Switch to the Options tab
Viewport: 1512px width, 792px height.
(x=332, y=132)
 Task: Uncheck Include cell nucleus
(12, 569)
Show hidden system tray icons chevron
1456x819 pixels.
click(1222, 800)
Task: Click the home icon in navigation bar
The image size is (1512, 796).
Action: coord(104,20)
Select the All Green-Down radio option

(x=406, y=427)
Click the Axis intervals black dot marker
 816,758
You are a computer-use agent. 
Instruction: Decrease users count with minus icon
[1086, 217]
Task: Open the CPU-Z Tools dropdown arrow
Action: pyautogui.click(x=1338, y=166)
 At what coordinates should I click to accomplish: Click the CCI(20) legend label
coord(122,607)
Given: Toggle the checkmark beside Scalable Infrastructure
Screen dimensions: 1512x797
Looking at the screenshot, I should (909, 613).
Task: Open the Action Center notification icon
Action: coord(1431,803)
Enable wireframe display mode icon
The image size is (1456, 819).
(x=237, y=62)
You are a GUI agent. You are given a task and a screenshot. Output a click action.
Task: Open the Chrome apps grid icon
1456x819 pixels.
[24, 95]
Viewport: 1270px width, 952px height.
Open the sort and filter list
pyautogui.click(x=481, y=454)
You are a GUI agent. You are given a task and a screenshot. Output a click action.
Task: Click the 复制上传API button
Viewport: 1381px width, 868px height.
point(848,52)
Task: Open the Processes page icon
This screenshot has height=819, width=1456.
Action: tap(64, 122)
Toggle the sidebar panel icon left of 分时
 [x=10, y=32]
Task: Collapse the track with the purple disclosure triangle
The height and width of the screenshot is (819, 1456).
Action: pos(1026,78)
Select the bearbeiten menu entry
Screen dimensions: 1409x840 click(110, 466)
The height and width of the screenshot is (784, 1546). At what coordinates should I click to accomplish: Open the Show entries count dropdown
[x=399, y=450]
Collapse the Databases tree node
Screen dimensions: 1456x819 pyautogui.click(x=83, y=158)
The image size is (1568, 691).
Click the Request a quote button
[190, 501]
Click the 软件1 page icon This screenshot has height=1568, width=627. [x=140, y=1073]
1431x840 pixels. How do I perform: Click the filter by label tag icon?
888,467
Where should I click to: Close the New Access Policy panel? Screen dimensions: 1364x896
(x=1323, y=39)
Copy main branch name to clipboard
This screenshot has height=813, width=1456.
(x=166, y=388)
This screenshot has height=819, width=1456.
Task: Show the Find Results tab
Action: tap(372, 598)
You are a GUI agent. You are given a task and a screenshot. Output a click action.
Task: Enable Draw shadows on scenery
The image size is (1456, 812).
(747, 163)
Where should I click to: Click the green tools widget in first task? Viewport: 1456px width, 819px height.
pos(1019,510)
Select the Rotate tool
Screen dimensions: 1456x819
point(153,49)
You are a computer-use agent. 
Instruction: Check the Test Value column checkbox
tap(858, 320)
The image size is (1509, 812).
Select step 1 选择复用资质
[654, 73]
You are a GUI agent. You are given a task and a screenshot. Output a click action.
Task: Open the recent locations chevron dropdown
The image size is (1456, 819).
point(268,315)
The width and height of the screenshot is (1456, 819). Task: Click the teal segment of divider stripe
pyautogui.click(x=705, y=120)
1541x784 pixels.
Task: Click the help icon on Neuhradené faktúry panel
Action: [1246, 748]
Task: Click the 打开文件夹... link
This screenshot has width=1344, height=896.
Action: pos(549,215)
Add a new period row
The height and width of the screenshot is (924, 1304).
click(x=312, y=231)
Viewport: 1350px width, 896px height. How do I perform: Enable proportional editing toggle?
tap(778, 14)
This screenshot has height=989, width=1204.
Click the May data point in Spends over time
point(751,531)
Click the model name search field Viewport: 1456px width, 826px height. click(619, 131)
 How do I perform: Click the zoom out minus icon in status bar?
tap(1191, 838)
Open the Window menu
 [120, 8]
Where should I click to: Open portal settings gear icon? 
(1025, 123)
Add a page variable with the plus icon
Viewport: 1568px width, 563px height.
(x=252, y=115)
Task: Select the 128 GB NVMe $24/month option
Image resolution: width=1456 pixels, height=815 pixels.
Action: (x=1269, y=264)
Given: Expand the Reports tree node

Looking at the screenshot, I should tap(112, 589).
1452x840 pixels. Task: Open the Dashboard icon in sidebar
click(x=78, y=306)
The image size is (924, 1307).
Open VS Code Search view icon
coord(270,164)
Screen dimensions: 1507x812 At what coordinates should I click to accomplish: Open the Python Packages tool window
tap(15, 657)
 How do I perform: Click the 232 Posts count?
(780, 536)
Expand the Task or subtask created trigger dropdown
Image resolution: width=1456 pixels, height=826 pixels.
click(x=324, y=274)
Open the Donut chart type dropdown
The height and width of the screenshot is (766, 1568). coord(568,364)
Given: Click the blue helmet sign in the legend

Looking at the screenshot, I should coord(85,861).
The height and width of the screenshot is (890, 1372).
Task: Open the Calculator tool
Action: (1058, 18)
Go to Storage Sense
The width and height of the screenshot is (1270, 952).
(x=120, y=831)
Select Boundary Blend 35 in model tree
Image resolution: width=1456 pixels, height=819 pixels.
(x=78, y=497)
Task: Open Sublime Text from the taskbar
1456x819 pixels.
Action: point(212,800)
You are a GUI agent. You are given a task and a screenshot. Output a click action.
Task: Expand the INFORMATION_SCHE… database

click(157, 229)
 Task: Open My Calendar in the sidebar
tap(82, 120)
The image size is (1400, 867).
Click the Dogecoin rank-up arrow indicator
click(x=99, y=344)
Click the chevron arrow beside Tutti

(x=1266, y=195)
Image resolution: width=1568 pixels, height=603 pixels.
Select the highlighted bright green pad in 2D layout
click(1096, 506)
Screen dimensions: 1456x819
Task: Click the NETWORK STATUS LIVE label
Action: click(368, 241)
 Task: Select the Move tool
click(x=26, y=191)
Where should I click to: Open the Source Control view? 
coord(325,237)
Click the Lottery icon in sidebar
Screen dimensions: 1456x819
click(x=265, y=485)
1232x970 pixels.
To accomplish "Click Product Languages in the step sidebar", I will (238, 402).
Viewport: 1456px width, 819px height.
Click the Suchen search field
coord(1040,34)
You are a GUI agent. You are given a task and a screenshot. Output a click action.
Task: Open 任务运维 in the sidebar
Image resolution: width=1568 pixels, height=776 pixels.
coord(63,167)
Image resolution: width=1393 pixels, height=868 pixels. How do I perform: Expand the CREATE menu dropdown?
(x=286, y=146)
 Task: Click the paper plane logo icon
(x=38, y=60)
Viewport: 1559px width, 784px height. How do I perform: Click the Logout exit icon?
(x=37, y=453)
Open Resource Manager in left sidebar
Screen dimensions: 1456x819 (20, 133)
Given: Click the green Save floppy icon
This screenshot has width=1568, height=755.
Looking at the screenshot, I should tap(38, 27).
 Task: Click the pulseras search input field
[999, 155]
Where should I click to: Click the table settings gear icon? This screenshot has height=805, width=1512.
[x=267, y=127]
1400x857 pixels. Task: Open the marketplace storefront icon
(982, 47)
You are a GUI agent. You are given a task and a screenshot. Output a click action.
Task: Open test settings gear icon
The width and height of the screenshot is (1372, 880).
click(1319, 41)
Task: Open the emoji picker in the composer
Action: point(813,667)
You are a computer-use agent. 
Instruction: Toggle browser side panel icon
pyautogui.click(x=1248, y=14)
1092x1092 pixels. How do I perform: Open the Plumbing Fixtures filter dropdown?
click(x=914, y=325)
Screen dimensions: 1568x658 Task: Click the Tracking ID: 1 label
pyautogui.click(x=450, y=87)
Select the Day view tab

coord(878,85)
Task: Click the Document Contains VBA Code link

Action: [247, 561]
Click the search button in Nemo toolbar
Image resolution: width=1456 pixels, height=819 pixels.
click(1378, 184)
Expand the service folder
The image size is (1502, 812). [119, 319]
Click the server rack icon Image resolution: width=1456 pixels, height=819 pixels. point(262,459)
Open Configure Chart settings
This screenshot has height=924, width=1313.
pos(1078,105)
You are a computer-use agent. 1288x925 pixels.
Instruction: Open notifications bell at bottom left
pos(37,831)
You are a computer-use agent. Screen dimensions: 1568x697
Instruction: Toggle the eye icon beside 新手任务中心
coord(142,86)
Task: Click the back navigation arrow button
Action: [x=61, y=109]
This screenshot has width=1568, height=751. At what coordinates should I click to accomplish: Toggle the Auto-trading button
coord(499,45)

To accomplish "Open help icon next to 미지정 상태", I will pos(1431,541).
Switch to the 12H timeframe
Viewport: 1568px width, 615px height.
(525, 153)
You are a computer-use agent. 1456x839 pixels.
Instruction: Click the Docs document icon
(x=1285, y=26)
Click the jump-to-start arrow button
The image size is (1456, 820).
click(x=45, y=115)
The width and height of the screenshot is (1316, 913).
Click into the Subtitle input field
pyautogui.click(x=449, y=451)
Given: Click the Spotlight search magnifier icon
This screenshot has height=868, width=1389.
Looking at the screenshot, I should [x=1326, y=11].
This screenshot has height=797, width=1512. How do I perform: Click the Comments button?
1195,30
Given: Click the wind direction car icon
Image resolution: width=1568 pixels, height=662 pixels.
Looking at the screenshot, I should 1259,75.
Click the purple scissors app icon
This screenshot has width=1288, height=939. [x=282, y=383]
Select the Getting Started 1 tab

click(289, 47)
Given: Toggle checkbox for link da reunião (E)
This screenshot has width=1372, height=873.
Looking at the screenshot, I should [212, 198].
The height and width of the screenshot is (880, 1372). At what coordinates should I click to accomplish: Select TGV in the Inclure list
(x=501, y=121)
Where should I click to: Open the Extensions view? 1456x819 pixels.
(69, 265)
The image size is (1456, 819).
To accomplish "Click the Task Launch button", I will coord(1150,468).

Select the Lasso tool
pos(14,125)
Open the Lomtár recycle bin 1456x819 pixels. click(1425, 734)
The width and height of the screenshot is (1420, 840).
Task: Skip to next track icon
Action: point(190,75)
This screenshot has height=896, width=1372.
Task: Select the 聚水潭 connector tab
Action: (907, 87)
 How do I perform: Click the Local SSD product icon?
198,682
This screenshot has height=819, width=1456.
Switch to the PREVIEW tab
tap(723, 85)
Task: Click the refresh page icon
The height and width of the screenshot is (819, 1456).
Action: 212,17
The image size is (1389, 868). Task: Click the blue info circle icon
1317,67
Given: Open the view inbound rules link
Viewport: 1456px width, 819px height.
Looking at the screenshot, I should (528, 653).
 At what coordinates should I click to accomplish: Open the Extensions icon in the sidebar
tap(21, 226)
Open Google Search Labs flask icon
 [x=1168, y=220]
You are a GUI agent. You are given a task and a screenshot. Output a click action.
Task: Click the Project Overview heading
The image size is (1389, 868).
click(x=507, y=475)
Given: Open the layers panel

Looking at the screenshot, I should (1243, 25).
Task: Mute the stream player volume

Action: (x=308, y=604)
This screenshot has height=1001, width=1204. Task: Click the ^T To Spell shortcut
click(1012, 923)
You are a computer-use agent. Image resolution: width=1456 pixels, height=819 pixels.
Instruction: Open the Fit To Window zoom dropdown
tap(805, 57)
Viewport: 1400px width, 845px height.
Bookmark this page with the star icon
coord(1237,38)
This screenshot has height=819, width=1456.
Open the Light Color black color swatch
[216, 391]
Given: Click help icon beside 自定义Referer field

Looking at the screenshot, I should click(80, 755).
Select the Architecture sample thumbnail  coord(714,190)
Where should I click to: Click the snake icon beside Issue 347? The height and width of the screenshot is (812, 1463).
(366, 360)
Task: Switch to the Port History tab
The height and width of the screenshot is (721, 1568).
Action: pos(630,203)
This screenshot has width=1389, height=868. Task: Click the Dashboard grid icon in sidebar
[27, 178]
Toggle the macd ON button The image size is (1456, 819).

* * * * *

### How to complete this task
Above are the entries. Quote exactly the lines from the one bearing "Task: Open the Chrome apps grid icon" through the one bearing "Task: Open the Processes page icon".

### Answer to the exercise
Task: Open the Chrome apps grid icon
1456x819 pixels.
[24, 95]
Viewport: 1270px width, 952px height.
Open the sort and filter list
pyautogui.click(x=481, y=454)
You are a GUI agent. You are given a task and a screenshot. Output a click action.
Task: Click the 复制上传API button
Viewport: 1381px width, 868px height.
point(848,52)
Task: Open the Processes page icon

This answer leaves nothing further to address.